Wayne County had the lowest life span for a poor 40-year-old — 77 years — among the nation’s largest 100 counties, according to the Health Inequality Project, a study published in the Journal of the American Medical Association in April. The Metro Detroit area also ranked at the bottom — 95 out of 100 — for the life spans of its poor, which was nearly 78 years.
Low-income people fare better, in Queens, New York, where they are expected to live to age 83, Florida’s Miami Dade County, where they live to 81 and Chicago’s Cook County, 80.
And inside Wayne County alone there are dramatic differences in how long residents live depending on their ZIP code, according to a study released Thursday by the Virginia Commonwealth University and the Robert Wood Johnson Foundation.
In Northville Township, a baby born today is expected to live to age 85, while 30 miles away, life expectancy in Detroit’s Cass Corridor is as low as 69 years, a 16-year gap.
“We’ve got 69-year expectancy (in parts of Detroit.) That is just a little bit worse than in Russia and North Korea,” said Derek Chapman, associate director for research at the Virginia Commonwealth University Center on Society and Health. “That is a sobering look at where our country fits.”
Researchers say the link between a person’s income and how long he or she lives is well established, while the recent studies show a web of other factors can influence life spans, including geography, especially when comparing those of similar economic means. The Health Inequality study separated people into four income categories based on Social Security records, with those making less than $28,000 at the bottom and people making more than $99,000 at the top.

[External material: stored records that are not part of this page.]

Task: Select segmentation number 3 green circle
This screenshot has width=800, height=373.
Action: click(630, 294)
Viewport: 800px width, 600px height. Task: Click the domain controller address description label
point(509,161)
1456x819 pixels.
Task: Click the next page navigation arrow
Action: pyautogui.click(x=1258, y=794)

Experts couldn’t say exactly why the life span of Metro Detroit’s poor lags much of the nation, but suggest high levels of obesity, smoking and limited access to mass transit, medical facilities, healthy food and places to exercise could all play a role, as could the stresses from poverty, crime and low education levels.
Neighboring discrepancies
The researchers in the Virginia Commonwealth report found that even bordering ZIP codes can have huge gaps, such as the 11-year difference along the infamous divide between the Grosse Pointes and Detroit. Residents in Grosse Pointe’s 48230 ZIP code live to age 81 on average compared to the neighboring 48215 ZIP code in Detroit, where the average life span is to age 70.
The gap between average household incomes in those two areas is more than $78,000, with households in 48215 making $21,633 and those in 48203 making $99,714, according to the U.S. Census Bureau.

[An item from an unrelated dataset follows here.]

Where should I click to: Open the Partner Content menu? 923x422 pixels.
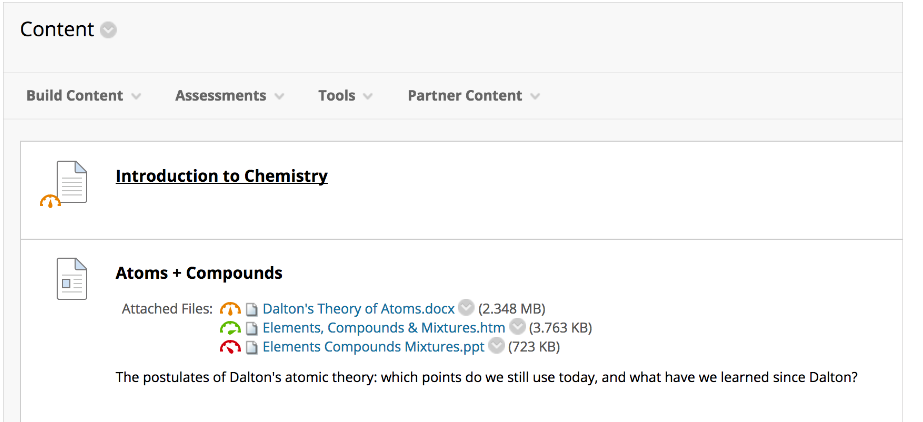474,95
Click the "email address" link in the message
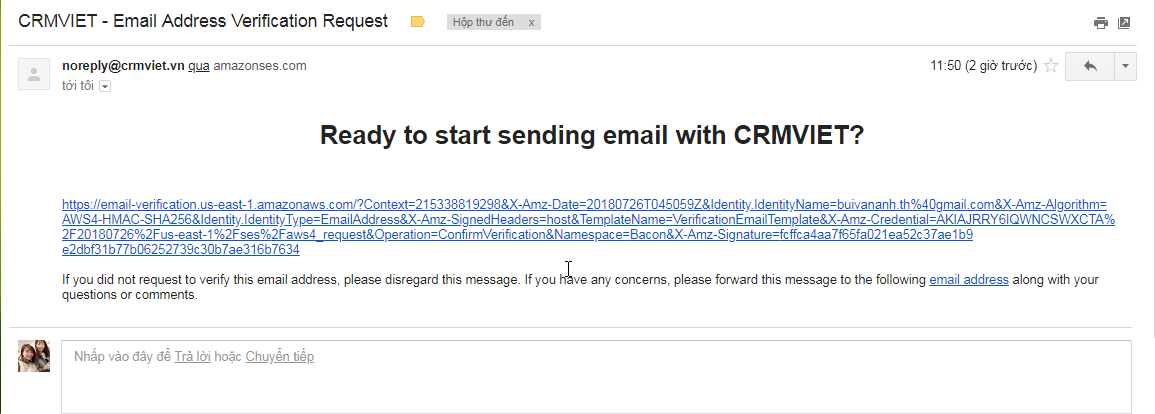 point(968,280)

“They don’t have the stress the people in Detroit do,” said Ronda Yeley, a 56-year-old Detroiter who lives in the east side’s 48205 ZIP code where the life expectancy is 70 years. “How do you keep your home? How do you make the light bill?”
Yeley was hospitalized this spring with a panic attack, suffered from migraines and was repeatedly vomiting while fighting her home’s tax foreclosure, she said. Her 69-year-old husband James Yeley’s blood pressure skyrocketed during that period, she added. They were able to save their home with help from a nonprofit but are still worried about getting money to fix it up.

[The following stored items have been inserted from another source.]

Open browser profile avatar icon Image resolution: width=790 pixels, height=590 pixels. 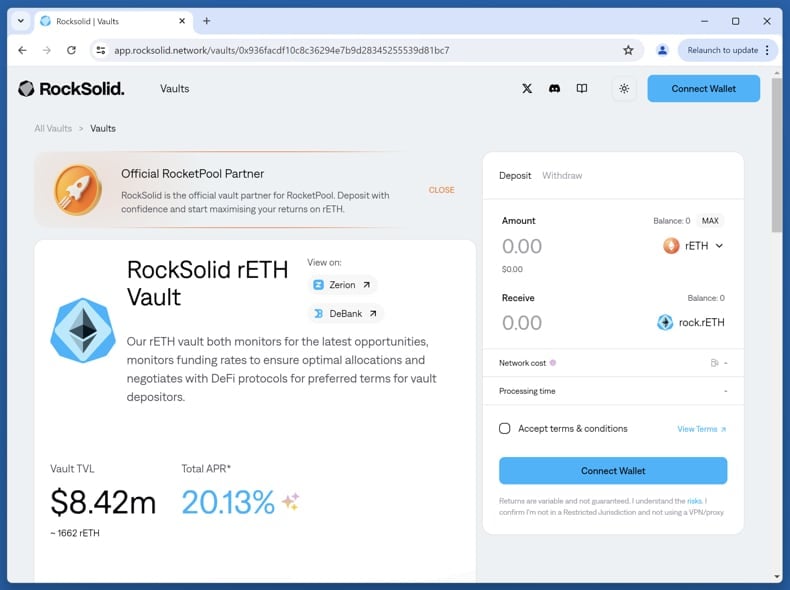[662, 50]
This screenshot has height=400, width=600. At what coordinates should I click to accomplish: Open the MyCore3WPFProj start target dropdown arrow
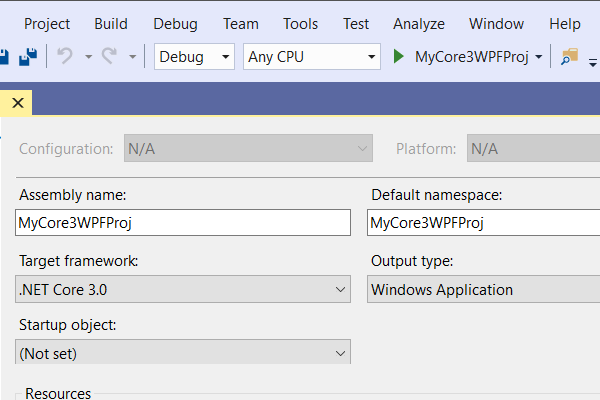point(539,57)
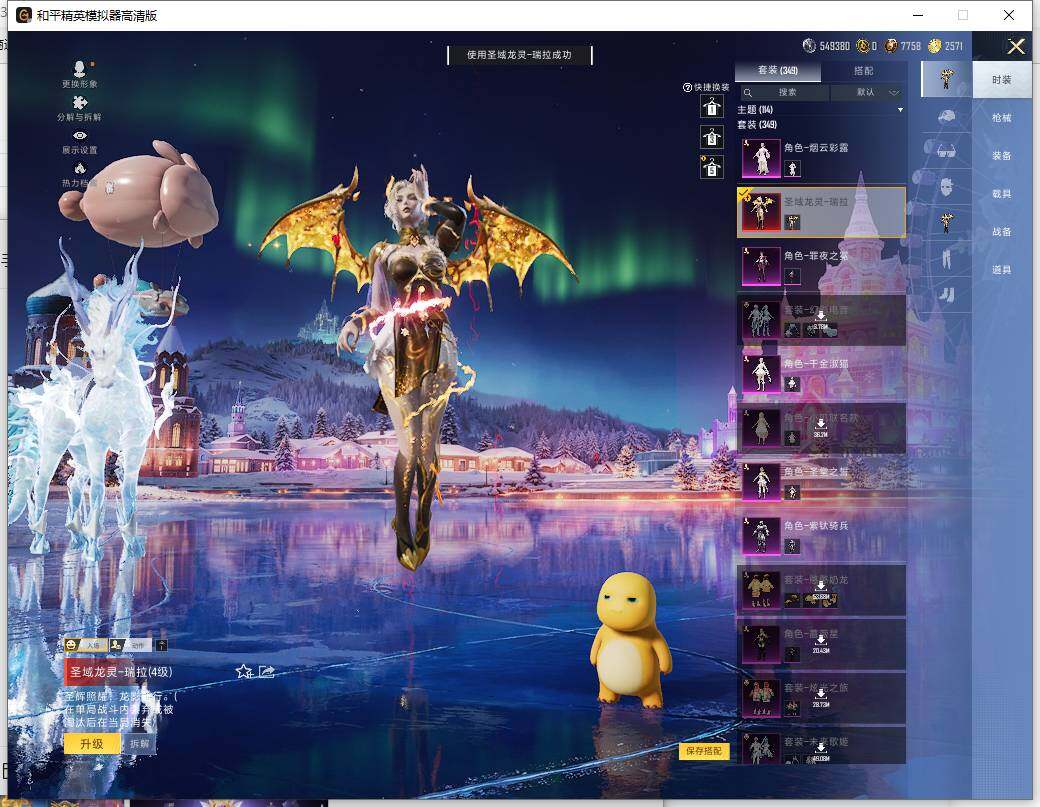The image size is (1040, 807).
Task: Click the share arrow icon beside outfit name
Action: [x=267, y=671]
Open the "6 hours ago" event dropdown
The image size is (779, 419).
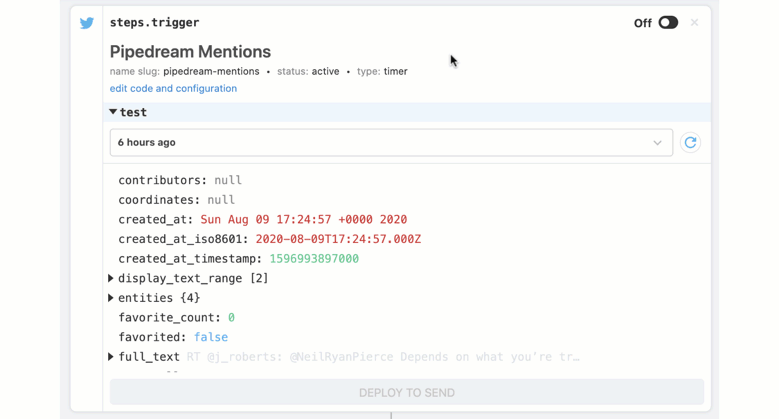tap(391, 143)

It has no running water in the kitchen. They use a garden hose in the basement for a shower. The couple lives on a combined $2,100 a month in Social Security disability payments, of which about $600 goes to medical coverage, they said.
https://www.detroitnews.com/story/news/ ... /85325864/
That would also include what I used to call "high class welfare cases" when I was younger - people who depend on a government check who aren't officially on the government dole, statistically speaking.
While the periphery breaks down rather slowly at first, the capital cities of the hegemon should collapse suddenly and violently.